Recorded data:
[Start of section]
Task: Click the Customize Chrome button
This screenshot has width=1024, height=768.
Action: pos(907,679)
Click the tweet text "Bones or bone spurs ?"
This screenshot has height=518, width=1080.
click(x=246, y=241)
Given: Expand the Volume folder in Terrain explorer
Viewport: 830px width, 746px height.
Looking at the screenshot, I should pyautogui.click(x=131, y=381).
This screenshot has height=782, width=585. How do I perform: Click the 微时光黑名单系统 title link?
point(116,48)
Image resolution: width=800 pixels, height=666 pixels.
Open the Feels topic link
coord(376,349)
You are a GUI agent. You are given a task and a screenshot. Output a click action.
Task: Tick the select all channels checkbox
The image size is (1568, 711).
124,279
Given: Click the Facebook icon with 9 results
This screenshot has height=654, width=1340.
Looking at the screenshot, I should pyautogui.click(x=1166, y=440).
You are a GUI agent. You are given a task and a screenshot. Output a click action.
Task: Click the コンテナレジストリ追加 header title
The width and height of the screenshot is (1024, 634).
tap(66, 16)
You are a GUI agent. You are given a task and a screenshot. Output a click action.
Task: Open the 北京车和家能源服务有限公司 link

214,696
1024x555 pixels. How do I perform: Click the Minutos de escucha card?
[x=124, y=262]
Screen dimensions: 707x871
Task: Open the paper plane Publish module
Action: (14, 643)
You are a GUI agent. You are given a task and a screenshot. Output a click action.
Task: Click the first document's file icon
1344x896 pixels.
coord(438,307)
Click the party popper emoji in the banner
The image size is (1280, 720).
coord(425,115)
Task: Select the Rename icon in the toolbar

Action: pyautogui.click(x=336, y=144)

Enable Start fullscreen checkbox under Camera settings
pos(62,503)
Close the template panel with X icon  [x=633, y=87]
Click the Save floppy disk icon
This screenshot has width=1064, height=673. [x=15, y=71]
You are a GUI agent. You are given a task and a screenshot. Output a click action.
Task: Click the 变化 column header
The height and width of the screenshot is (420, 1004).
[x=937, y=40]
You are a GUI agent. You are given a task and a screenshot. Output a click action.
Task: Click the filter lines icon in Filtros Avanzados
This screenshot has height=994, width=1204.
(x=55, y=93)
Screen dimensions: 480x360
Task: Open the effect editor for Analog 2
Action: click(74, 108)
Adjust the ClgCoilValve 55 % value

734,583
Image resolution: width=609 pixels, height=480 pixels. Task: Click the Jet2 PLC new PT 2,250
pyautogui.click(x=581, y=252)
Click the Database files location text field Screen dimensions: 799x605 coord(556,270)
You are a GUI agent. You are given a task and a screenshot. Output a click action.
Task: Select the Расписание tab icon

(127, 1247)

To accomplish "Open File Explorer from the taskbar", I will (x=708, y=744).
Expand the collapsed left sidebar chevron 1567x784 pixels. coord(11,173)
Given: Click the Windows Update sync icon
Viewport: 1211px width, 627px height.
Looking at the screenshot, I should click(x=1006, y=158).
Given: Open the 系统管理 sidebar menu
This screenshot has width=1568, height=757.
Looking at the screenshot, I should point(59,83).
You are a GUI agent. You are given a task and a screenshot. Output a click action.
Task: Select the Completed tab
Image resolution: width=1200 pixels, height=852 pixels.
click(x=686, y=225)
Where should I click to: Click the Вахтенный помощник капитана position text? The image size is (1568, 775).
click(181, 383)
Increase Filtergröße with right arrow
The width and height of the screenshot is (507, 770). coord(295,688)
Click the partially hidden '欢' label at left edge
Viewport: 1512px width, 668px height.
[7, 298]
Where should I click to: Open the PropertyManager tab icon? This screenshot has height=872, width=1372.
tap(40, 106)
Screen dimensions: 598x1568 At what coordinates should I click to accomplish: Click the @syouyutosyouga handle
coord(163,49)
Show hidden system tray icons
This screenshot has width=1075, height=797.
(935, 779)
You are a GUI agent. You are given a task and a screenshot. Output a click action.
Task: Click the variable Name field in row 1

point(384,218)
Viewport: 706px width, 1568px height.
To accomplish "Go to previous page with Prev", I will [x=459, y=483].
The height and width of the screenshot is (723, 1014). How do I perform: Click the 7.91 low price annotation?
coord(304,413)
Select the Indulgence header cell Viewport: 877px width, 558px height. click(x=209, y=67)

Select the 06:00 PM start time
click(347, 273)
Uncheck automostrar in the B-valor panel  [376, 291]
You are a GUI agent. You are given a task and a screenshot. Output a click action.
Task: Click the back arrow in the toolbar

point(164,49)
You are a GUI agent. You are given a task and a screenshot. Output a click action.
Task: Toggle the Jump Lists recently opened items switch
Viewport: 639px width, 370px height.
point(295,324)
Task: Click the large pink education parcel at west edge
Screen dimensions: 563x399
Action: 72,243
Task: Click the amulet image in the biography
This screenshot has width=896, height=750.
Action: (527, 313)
[End of section]
Give again, exactly as written, the lines running from the first line of the data above through the line that contains "Given: Expand the".

Task: Click the Customize Chrome button
This screenshot has width=1024, height=768.
Action: pos(907,679)
Click the tweet text "Bones or bone spurs ?"
This screenshot has height=518, width=1080.
click(x=246, y=241)
Given: Expand the Volume folder in Terrain explorer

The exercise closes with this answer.